Task details
Restate the data exactly, with nothing altered.

Entries shown
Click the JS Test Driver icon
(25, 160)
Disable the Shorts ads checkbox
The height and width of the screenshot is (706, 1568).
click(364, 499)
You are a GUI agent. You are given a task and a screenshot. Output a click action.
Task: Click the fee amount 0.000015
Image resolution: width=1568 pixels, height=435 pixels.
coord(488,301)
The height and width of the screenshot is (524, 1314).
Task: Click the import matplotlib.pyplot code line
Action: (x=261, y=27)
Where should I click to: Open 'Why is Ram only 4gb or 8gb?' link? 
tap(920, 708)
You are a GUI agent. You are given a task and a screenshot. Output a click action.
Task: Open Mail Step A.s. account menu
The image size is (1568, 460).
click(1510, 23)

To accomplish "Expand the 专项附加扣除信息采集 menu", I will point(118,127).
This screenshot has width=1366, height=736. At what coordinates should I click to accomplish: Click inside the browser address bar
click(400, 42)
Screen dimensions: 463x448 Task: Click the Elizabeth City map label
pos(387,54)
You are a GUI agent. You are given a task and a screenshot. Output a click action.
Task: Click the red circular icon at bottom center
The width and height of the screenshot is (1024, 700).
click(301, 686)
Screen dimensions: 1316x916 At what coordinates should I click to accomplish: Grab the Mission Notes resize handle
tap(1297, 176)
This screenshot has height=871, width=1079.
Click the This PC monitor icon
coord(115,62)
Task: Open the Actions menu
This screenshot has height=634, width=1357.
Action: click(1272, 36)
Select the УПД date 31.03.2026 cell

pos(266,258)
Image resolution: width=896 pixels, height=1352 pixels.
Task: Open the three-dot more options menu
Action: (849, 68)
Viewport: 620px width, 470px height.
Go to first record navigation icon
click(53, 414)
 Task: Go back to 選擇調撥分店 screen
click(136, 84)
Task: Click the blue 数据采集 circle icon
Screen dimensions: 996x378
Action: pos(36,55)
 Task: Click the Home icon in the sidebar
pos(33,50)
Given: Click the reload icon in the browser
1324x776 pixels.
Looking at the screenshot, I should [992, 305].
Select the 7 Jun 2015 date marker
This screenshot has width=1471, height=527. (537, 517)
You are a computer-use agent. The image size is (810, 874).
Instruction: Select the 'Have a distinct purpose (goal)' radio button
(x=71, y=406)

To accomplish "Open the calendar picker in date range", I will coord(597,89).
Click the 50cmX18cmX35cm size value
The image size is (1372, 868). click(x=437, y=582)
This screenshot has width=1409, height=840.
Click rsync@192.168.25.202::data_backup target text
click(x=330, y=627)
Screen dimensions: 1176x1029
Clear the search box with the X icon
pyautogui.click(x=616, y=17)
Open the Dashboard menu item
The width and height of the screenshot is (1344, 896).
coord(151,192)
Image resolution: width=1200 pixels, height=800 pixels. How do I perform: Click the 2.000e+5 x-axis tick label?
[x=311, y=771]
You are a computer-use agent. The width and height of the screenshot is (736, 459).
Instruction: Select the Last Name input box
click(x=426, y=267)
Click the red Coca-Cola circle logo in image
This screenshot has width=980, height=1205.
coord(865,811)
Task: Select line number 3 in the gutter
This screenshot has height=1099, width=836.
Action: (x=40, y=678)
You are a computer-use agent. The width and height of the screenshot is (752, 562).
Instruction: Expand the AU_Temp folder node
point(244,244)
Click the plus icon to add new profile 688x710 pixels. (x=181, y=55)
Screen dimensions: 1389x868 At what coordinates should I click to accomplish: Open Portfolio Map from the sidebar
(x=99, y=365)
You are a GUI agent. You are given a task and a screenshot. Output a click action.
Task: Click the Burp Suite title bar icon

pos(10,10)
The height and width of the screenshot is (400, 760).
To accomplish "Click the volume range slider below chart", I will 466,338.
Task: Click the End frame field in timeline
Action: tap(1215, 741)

Written answer
Click the JS Test Driver icon
(25, 160)
Disable the Shorts ads checkbox
The height and width of the screenshot is (706, 1568).
click(364, 499)
You are a GUI agent. You are given a task and a screenshot. Output a click action.
Task: Click the fee amount 0.000015
Image resolution: width=1568 pixels, height=435 pixels.
coord(488,301)
The height and width of the screenshot is (524, 1314).
Task: Click the import matplotlib.pyplot code line
Action: (x=261, y=27)
Where should I click to: Open 'Why is Ram only 4gb or 8gb?' link? 
tap(920, 708)
You are a GUI agent. You are given a task and a screenshot. Output a click action.
Task: Open Mail Step A.s. account menu
The image size is (1568, 460).
click(1510, 23)

To accomplish "Expand the 专项附加扣除信息采集 menu", I will point(118,127).
This screenshot has width=1366, height=736. At what coordinates should I click to accomplish: Click inside the browser address bar
click(400, 42)
Screen dimensions: 463x448 Task: Click the Elizabeth City map label
pos(387,54)
You are a GUI agent. You are given a task and a screenshot. Output a click action.
Task: Click the red circular icon at bottom center
The width and height of the screenshot is (1024, 700).
click(301, 686)
Screen dimensions: 1316x916 At what coordinates should I click to accomplish: Grab the Mission Notes resize handle
tap(1297, 176)
This screenshot has height=871, width=1079.
Click the This PC monitor icon
coord(115,62)
Task: Open the Actions menu
This screenshot has height=634, width=1357.
Action: click(1272, 36)
Select the УПД date 31.03.2026 cell

pos(266,258)
Image resolution: width=896 pixels, height=1352 pixels.
Task: Open the three-dot more options menu
Action: (849, 68)
Viewport: 620px width, 470px height.
Go to first record navigation icon
click(53, 414)
 Task: Go back to 選擇調撥分店 screen
click(136, 84)
Task: Click the blue 数据采集 circle icon
Screen dimensions: 996x378
Action: pos(36,55)
 Task: Click the Home icon in the sidebar
pos(33,50)
Given: Click the reload icon in the browser
1324x776 pixels.
Looking at the screenshot, I should [992, 305].
Select the 7 Jun 2015 date marker
This screenshot has width=1471, height=527. (537, 517)
You are a computer-use agent. The image size is (810, 874).
Instruction: Select the 'Have a distinct purpose (goal)' radio button
(x=71, y=406)

To accomplish "Open the calendar picker in date range", I will coord(597,89).
Click the 50cmX18cmX35cm size value
The image size is (1372, 868). click(x=437, y=582)
This screenshot has width=1409, height=840.
Click rsync@192.168.25.202::data_backup target text
click(x=330, y=627)
Screen dimensions: 1176x1029
Clear the search box with the X icon
pyautogui.click(x=616, y=17)
Open the Dashboard menu item
The width and height of the screenshot is (1344, 896).
coord(151,192)
Image resolution: width=1200 pixels, height=800 pixels. How do I perform: Click the 2.000e+5 x-axis tick label?
[x=311, y=771]
You are a computer-use agent. The width and height of the screenshot is (736, 459).
Instruction: Select the Last Name input box
click(x=426, y=267)
Click the red Coca-Cola circle logo in image
This screenshot has width=980, height=1205.
coord(865,811)
Task: Select line number 3 in the gutter
This screenshot has height=1099, width=836.
Action: (x=40, y=678)
You are a computer-use agent. The width and height of the screenshot is (752, 562).
Instruction: Expand the AU_Temp folder node
point(244,244)
Click the plus icon to add new profile 688x710 pixels. (x=181, y=55)
Screen dimensions: 1389x868 At what coordinates should I click to accomplish: Open Portfolio Map from the sidebar
(x=99, y=365)
You are a GUI agent. You are given a task and a screenshot. Output a click action.
Task: Click the Burp Suite title bar icon

pos(10,10)
The height and width of the screenshot is (400, 760).
To accomplish "Click the volume range slider below chart", I will 466,338.
Task: Click the End frame field in timeline
Action: tap(1215, 741)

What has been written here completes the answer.